[BEGIN Excerpted records]

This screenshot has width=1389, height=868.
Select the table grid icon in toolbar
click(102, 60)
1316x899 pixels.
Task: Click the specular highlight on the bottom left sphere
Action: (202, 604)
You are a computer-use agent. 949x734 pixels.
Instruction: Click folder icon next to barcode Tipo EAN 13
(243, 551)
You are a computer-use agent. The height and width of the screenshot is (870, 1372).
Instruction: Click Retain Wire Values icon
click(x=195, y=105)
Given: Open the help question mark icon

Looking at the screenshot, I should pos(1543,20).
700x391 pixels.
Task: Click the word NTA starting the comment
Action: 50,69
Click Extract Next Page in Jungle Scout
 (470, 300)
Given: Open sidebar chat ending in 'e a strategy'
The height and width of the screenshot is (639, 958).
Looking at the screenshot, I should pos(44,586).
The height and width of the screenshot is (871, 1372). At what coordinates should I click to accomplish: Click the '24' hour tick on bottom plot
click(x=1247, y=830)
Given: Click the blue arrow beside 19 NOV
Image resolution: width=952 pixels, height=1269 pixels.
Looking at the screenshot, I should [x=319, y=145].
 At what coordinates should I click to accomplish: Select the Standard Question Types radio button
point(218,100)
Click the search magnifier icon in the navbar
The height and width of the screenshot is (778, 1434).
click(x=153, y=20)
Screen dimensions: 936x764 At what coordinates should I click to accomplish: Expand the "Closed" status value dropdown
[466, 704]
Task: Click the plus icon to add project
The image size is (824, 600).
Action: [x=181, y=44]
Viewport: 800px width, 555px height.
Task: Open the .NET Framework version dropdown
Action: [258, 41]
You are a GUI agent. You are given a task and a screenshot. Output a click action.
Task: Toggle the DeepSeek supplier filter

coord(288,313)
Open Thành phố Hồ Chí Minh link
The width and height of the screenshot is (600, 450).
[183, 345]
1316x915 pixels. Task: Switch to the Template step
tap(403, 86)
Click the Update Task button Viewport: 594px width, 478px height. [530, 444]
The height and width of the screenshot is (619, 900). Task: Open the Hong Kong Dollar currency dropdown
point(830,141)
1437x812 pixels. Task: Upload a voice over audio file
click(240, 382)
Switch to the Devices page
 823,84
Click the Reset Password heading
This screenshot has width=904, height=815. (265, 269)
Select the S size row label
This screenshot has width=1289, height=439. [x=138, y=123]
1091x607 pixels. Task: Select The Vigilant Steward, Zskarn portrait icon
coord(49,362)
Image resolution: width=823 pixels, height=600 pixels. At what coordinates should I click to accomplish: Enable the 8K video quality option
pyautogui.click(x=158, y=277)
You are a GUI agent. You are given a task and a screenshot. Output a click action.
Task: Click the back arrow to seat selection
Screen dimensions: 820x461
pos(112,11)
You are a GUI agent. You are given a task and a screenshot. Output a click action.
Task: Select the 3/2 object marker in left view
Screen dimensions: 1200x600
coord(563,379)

[END Excerpted records]

__Exercise prompt__
List every line of the data above that contains the word "what".

__Result of the exercise__
The height and width of the screenshot is (871, 1372). At what coordinates should I click to accomplish: Click the '24' hour tick on bottom plot
 At what coordinates should I click to accomplish: Select the Standard Question Types radio button
Screen dimensions: 936x764 At what coordinates should I click to accomplish: Expand the "Closed" status value dropdown
Image resolution: width=823 pixels, height=600 pixels. At what coordinates should I click to accomplish: Enable the 8K video quality option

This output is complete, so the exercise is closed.